As long as she got rid of her deadbeat husband first.

“Jeanne, do you mind if I take a selfie with Maggie?”

She cocked an eyebrow at me. “As long as you’re not putting it online.”

I raise an eyebrow back. “I would never.”

Dad sat beside her and then handed her a small pastel-green plate with a fresh slice of cake on it with a smile. She thanked him as she took it and then waved her free hand. “Selfie away. Especially if it means I get more time to eat this.”

In fact, I took dozens of shots of me and a dozing Maggie and then surreptitiously turned the camera around and took some of everyone around me as evidence that the feelings I had in this moment had existed.

That I didn’t merely exist right now. I was wanted.

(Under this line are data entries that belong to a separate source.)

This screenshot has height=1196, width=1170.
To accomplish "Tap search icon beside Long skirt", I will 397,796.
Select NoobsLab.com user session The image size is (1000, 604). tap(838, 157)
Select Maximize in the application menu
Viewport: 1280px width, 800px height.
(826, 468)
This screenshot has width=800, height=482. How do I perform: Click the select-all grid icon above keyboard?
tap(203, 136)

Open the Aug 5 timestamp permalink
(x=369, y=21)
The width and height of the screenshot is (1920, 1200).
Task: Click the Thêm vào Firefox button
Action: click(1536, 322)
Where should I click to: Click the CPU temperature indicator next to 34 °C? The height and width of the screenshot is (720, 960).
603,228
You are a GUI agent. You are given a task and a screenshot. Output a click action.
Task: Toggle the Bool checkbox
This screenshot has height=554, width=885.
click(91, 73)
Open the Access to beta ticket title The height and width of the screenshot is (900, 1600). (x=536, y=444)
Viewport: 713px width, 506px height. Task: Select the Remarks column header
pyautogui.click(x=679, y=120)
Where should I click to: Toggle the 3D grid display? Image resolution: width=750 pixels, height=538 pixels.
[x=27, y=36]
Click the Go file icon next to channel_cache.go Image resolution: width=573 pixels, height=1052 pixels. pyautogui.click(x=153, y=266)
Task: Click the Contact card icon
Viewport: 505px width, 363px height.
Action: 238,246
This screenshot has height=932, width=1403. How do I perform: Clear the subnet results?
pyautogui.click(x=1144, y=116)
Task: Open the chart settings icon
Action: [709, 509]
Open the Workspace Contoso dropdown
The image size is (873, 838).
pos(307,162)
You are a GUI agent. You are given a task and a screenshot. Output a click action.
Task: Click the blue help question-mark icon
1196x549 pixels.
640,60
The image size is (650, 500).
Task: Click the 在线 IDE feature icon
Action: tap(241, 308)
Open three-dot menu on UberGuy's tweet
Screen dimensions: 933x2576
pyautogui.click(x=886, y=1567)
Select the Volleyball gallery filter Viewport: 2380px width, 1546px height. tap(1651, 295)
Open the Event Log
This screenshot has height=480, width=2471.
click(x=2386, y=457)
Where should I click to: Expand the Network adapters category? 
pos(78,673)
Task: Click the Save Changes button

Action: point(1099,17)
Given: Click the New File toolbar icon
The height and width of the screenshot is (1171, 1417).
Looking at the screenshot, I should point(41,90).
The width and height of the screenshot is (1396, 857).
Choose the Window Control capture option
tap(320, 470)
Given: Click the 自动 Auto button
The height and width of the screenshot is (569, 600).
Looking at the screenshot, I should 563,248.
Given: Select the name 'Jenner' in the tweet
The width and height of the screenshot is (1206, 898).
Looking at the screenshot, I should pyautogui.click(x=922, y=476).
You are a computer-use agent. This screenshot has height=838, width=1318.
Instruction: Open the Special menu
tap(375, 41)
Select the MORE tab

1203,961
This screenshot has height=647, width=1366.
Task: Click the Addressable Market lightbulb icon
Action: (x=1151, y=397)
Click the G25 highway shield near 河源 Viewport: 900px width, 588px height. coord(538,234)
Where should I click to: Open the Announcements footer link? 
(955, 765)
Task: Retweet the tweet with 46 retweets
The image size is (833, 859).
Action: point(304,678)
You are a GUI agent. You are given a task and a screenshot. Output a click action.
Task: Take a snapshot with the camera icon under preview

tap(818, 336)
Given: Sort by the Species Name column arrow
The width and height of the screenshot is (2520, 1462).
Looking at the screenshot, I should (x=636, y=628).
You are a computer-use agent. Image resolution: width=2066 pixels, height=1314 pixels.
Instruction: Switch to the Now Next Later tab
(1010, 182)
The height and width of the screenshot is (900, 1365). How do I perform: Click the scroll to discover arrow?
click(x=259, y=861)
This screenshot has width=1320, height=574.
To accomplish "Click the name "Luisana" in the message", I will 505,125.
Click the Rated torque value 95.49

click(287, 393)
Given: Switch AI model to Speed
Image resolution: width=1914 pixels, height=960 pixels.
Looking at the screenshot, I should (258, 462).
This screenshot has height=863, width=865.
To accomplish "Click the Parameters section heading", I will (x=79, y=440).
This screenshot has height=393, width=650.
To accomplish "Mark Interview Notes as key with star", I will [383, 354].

There hadn’t been an opportunity to talk at length with Dad about what exactly was going on here in his backyard today, but he did give me the rushed, hushed CliffsNotes.

Jeanne’s estranged husband—the father of the four kids—was supposed to be in charge of Sully’s party. He’d “forgotten.”

Jeanne had some Easter decorations in storage and had made do with that, Sully being too young to really understand that they weren’t actually birthday decorations.

Even without this information, I was happy to pretend I was attending a kid’s birthday party that I’d been enthusiastically invited to, where Jay—the middle child—looked at me like I was his hero when I did a handstand. Where my dad looked at me with pride after I talked my Sully Buddy down from post-boo-boo hysterics.